→ **What you need to do**
Please convert all of the data below into a Markdown table with two columns, Row and Line. Give each non-blank line its own numbered row and leave blank lines out.

→ **Click-target data**

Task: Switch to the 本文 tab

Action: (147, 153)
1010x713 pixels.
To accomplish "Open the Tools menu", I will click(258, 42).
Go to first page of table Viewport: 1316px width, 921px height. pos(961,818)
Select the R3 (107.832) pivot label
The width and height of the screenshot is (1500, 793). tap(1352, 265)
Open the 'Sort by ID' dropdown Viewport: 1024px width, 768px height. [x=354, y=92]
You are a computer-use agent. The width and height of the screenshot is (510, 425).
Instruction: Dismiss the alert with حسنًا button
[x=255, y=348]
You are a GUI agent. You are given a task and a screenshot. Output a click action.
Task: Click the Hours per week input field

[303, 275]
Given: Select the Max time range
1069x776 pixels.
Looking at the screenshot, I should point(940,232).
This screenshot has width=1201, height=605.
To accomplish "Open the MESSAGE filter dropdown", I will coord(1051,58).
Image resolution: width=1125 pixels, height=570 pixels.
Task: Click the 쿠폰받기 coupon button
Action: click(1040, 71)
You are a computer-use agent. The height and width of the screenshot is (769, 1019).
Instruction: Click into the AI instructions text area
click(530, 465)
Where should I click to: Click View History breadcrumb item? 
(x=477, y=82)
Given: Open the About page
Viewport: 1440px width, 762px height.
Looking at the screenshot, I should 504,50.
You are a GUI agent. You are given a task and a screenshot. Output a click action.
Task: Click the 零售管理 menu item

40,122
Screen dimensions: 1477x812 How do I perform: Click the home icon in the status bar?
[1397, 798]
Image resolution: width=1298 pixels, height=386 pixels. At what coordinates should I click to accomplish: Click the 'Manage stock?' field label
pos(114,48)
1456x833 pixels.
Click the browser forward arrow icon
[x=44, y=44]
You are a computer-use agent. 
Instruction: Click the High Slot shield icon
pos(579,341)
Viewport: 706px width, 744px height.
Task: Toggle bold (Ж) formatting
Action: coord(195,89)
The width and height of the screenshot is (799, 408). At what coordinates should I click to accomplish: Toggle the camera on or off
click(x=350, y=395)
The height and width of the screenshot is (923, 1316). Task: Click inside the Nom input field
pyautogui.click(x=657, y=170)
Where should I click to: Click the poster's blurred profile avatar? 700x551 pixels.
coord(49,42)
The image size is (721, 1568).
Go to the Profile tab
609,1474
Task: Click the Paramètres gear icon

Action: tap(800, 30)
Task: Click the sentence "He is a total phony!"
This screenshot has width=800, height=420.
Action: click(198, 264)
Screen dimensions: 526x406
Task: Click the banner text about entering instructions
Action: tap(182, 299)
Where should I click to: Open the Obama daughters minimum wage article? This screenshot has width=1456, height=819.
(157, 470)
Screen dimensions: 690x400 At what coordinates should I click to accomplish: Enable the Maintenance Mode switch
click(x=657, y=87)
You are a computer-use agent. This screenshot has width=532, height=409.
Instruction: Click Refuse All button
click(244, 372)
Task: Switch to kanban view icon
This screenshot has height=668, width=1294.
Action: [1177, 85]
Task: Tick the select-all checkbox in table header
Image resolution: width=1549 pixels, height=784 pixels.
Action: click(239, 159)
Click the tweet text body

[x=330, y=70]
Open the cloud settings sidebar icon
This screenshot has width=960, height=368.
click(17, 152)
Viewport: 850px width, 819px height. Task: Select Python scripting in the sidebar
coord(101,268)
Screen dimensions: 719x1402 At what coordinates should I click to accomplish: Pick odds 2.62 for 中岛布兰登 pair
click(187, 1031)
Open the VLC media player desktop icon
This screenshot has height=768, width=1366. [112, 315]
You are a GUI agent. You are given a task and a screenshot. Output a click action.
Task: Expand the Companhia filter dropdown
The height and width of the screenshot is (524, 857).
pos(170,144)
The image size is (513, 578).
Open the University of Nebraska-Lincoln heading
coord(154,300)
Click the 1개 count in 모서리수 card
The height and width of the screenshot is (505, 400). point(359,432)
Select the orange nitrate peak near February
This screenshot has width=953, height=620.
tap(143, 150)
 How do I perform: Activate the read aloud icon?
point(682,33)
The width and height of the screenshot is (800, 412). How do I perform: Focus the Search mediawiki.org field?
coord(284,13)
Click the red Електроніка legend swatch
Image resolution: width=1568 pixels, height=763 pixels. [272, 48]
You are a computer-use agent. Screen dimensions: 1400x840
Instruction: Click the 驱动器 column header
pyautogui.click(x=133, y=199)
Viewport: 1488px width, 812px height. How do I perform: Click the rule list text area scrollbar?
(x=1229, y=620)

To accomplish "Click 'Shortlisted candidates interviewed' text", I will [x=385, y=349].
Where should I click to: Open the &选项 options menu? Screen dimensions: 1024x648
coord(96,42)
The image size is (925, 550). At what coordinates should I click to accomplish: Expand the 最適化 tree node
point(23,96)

→ **Answer to this exercise**
| Row | Line |
|---|---|
| 1 | Task: Switch to the 本文 tab |
| 2 | Action: (147, 153) |
| 3 | 1010x713 pixels. |
| 4 | To accomplish "Open the Tools menu", I will click(258, 42). |
| 5 | Go to first page of table Viewport: 1316px width, 921px height. pos(961,818) |
| 6 | Select the R3 (107.832) pivot label |
| 7 | The width and height of the screenshot is (1500, 793). tap(1352, 265) |
| 8 | Open the 'Sort by ID' dropdown Viewport: 1024px width, 768px height. [x=354, y=92] |
| 9 | You are a computer-use agent. The width and height of the screenshot is (510, 425). |
| 10 | Instruction: Dismiss the alert with حسنًا button |
| 11 | [x=255, y=348] |
| 12 | You are a GUI agent. You are given a task and a screenshot. Output a click action. |
| 13 | Task: Click the Hours per week input field |
| 14 | [303, 275] |
| 15 | Given: Select the Max time range |
| 16 | 1069x776 pixels. |
| 17 | Looking at the screenshot, I should point(940,232). |
| 18 | This screenshot has width=1201, height=605. |
| 19 | To accomplish "Open the MESSAGE filter dropdown", I will coord(1051,58). |
| 20 | Image resolution: width=1125 pixels, height=570 pixels. |
| 21 | Task: Click the 쿠폰받기 coupon button |
| 22 | Action: click(1040, 71) |
| 23 | You are a computer-use agent. The height and width of the screenshot is (769, 1019). |
| 24 | Instruction: Click into the AI instructions text area |
| 25 | click(530, 465) |
| 26 | Where should I click to: Click View History breadcrumb item?  |
| 27 | (x=477, y=82) |
| 28 | Given: Open the About page |
| 29 | Viewport: 1440px width, 762px height. |
| 30 | Looking at the screenshot, I should 504,50. |
| 31 | You are a GUI agent. You are given a task and a screenshot. Output a click action. |
| 32 | Task: Click the 零售管理 menu item |
| 33 | 40,122 |
| 34 | Screen dimensions: 1477x812 How do I perform: Click the home icon in the status bar? |
| 35 | [1397, 798] |
| 36 | Image resolution: width=1298 pixels, height=386 pixels. At what coordinates should I click to accomplish: Click the 'Manage stock?' field label |
| 37 | pos(114,48) |
| 38 | 1456x833 pixels. |
| 39 | Click the browser forward arrow icon |
| 40 | [x=44, y=44] |
| 41 | You are a computer-use agent.  |
| 42 | Instruction: Click the High Slot shield icon |
| 43 | pos(579,341) |
| 44 | Viewport: 706px width, 744px height. |
| 45 | Task: Toggle bold (Ж) formatting |
| 46 | Action: coord(195,89) |
| 47 | The width and height of the screenshot is (799, 408). At what coordinates should I click to accomplish: Toggle the camera on or off |
| 48 | click(x=350, y=395) |
| 49 | The height and width of the screenshot is (923, 1316). Task: Click inside the Nom input field |
| 50 | pyautogui.click(x=657, y=170) |
| 51 | Where should I click to: Click the poster's blurred profile avatar? 700x551 pixels. |
| 52 | coord(49,42) |
| 53 | The image size is (721, 1568). |
| 54 | Go to the Profile tab |
| 55 | 609,1474 |
| 56 | Task: Click the Paramètres gear icon |
| 57 | Action: tap(800, 30) |
| 58 | Task: Click the sentence "He is a total phony!" |
| 59 | This screenshot has width=800, height=420. |
| 60 | Action: click(198, 264) |
| 61 | Screen dimensions: 526x406 |
| 62 | Task: Click the banner text about entering instructions |
| 63 | Action: tap(182, 299) |
| 64 | Where should I click to: Open the Obama daughters minimum wage article? This screenshot has width=1456, height=819. |
| 65 | (157, 470) |
| 66 | Screen dimensions: 690x400 At what coordinates should I click to accomplish: Enable the Maintenance Mode switch |
| 67 | click(x=657, y=87) |
| 68 | You are a computer-use agent. This screenshot has width=532, height=409. |
| 69 | Instruction: Click Refuse All button |
| 70 | click(244, 372) |
| 71 | Task: Switch to kanban view icon |
| 72 | This screenshot has height=668, width=1294. |
| 73 | Action: [1177, 85] |
| 74 | Task: Tick the select-all checkbox in table header |
| 75 | Image resolution: width=1549 pixels, height=784 pixels. |
| 76 | Action: click(239, 159) |
| 77 | Click the tweet text body |
| 78 | [x=330, y=70] |
| 79 | Open the cloud settings sidebar icon |
| 80 | This screenshot has width=960, height=368. |
| 81 | click(17, 152) |
| 82 | Viewport: 850px width, 819px height. Task: Select Python scripting in the sidebar |
| 83 | coord(101,268) |
| 84 | Screen dimensions: 719x1402 At what coordinates should I click to accomplish: Pick odds 2.62 for 中岛布兰登 pair |
| 85 | click(187, 1031) |
| 86 | Open the VLC media player desktop icon |
| 87 | This screenshot has height=768, width=1366. [112, 315] |
| 88 | You are a GUI agent. You are given a task and a screenshot. Output a click action. |
| 89 | Task: Expand the Companhia filter dropdown |
| 90 | The height and width of the screenshot is (524, 857). |
| 91 | pos(170,144) |
| 92 | The image size is (513, 578). |
| 93 | Open the University of Nebraska-Lincoln heading |
| 94 | coord(154,300) |
| 95 | Click the 1개 count in 모서리수 card |
| 96 | The height and width of the screenshot is (505, 400). point(359,432) |
| 97 | Select the orange nitrate peak near February |
| 98 | This screenshot has width=953, height=620. |
| 99 | tap(143, 150) |
| 100 |  How do I perform: Activate the read aloud icon? |
| 101 | point(682,33) |
| 102 | The width and height of the screenshot is (800, 412). How do I perform: Focus the Search mediawiki.org field? |
| 103 | coord(284,13) |
| 104 | Click the red Електроніка legend swatch |
| 105 | Image resolution: width=1568 pixels, height=763 pixels. [272, 48] |
| 106 | You are a computer-use agent. Screen dimensions: 1400x840 |
| 107 | Instruction: Click the 驱动器 column header |
| 108 | pyautogui.click(x=133, y=199) |
| 109 | Viewport: 1488px width, 812px height. How do I perform: Click the rule list text area scrollbar? |
| 110 | (x=1229, y=620) |
| 111 | To accomplish "Click 'Shortlisted candidates interviewed' text", I will [x=385, y=349]. |
| 112 | Where should I click to: Open the &选项 options menu? Screen dimensions: 1024x648 |
| 113 | coord(96,42) |
| 114 | The image size is (925, 550). At what coordinates should I click to accomplish: Expand the 最適化 tree node |
| 115 | point(23,96) |